1. **Find the total resistance:** When resistors are connected in series, we add their resistances together.
Total Resistance ($R_{total}$) = 224 Ω + 589 Ω = 813 Ω
2. **Find the total current:** We use Ohm's Law (Voltage = Current × Resistance, or Current = Voltage / Resistance). The total voltage is 90.0 V.
Total Current ($I_{total}$) = 90.0 V / 813 Ω ≈ 0.1107 Amperes (A)
3. **Find the voltage across each resistor:** Since the current is the same through both resistors in a series circuit, we use Ohm's Law for each one.
Voltage across 224 Ω resistor ($V_{224}$) = 0.1107 A × 224 Ω ≈ 24.8 Volts (V)
Voltage across 589 Ω resistor ($V_{589}$) = 0.1107 A × 589 Ω ≈ 65.2 Volts (V)
(Just checking: 24.8 V + 65.2 V = 90.0 V, which matches the total voltage!)

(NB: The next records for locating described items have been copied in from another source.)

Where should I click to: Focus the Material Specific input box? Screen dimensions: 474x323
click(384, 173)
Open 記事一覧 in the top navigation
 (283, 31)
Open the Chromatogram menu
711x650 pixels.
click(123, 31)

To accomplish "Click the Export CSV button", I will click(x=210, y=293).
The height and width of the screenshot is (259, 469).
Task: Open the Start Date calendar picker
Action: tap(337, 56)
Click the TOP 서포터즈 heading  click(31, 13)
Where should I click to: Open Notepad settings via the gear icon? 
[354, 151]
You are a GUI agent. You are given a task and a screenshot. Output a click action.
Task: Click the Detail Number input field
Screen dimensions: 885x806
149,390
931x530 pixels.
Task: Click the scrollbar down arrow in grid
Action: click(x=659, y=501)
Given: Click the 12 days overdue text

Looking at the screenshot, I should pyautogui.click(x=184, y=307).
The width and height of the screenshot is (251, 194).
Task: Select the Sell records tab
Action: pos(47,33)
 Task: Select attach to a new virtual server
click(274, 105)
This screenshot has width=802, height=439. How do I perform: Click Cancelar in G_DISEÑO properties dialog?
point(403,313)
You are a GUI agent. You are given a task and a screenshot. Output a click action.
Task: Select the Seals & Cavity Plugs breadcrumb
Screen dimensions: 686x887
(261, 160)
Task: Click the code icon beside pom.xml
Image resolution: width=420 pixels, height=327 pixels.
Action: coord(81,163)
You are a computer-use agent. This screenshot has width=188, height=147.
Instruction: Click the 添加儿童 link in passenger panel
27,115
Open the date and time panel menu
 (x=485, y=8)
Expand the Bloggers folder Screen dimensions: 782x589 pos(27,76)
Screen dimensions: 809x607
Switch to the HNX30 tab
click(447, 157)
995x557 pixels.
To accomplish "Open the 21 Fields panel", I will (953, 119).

**Part (b): A voltmeter connected across the 224 Ω resistor reads 23.8 V. Find the voltmeter resistance.**

1. **Understand the new setup:** When the voltmeter is connected across the 224 Ω resistor, it is in parallel with it. This parallel combination is then in series with the 589 Ω resistor.
2. **Find the voltage across the other resistor:** Since the total voltage is still 90.0 V and the voltmeter reads 23.8 V across the 224 Ω resistor, the voltage across the 589 Ω resistor must be the difference.
Voltage across 589 Ω resistor ($V'_{589}$) = 90.0 V - 23.8 V = 66.2 V
3. **Find the current flowing through the 589 Ω resistor:** This current is the total current in the circuit now.
Current ($I'$) = 66.2 V / 589 Ω ≈ 0.1124 A
4. **Find the current flowing *only* through the 224 Ω resistor:** We know the voltage across it is 23.8 V.
Current through 224 Ω resistor ($I_{224}$) = 23.8 V / 224 Ω ≈ 0.1063 A
5. **Find the current flowing through the voltmeter:** Since the total current ($I'$) splits between the 224 Ω resistor and the voltmeter, the current through the voltmeter is the total current minus the current through the 224 Ω resistor.
Current through voltmeter ($I_{voltmeter}$) = 0.1124 A - 0.1063 A ≈ 0.0061 A
6. **Find the voltmeter resistance:** We use Ohm's Law again. The voltage across the voltmeter is 23.8 V (since it's in parallel with the 224 Ω resistor).
Voltmeter Resistance ($R_{voltmeter}$) = 23.8 V / 0.0061 A ≈ 3870 Ω

**Part (c): Find the reading of the same voltmeter if it is connected across the 589 Ω resistor.**

1. **New parallel combination:** Now, the voltmeter (with its resistance of about 3870 Ω) is in parallel with the 589 Ω resistor.
First, find the combined resistance of this parallel pair. For two resistors in parallel, we can use the formula: (Resistor1 × Resistor2) / (Resistor1 + Resistor2).
Combined resistance ($R_{parallel}$) = (589 Ω × 3870 Ω) / (589 Ω + 3870 Ω) ≈ 511.3 Ω
2. **New total circuit resistance:** This parallel combination is now in series with the 224 Ω resistor.
New Total Resistance ($R''_{total}$) = 224 Ω + 511.3 Ω = 735.3 Ω
3. **New total circuit current:**
New Total Current ($I''$) = 90.0 V / 735.3 Ω ≈ 0.1224 A
4. **Voltmeter reading:** The voltmeter reading is the voltage across the parallel combination we just calculated.
Voltmeter Reading ($V_{read}$) = 0.1224 A × 511.3 Ω ≈ 62.6 V

**Part (d): The readings on this voltmeter are lower than the "true" voltages.**

1. **Comparison:** In part (a), we found the original voltage across the 224 Ω resistor was 24.8 V, but the voltmeter read 23.8 V. For the 589 Ω resistor, the original voltage was 65.2 V, but the voltmeter would read 62.6 V. Both measured values are lower than the original "true" values.
2. **Explanation:** When we connect a voltmeter to measure voltage across a resistor, the voltmeter itself has an internal resistance and connects in parallel with the resistor. This creates a new path for the electricity. When you connect things in parallel, the combined resistance of that part of the circuit always goes down. Because the resistance of the part being measured changes (it becomes a lower combined resistance), it changes how the voltage is "divided" across the different parts of the circuit. This makes the measured voltage appear lower than it was before the voltmeter was connected and changed the circuit. It's like the voltmeter "loads" the circuit a little bit!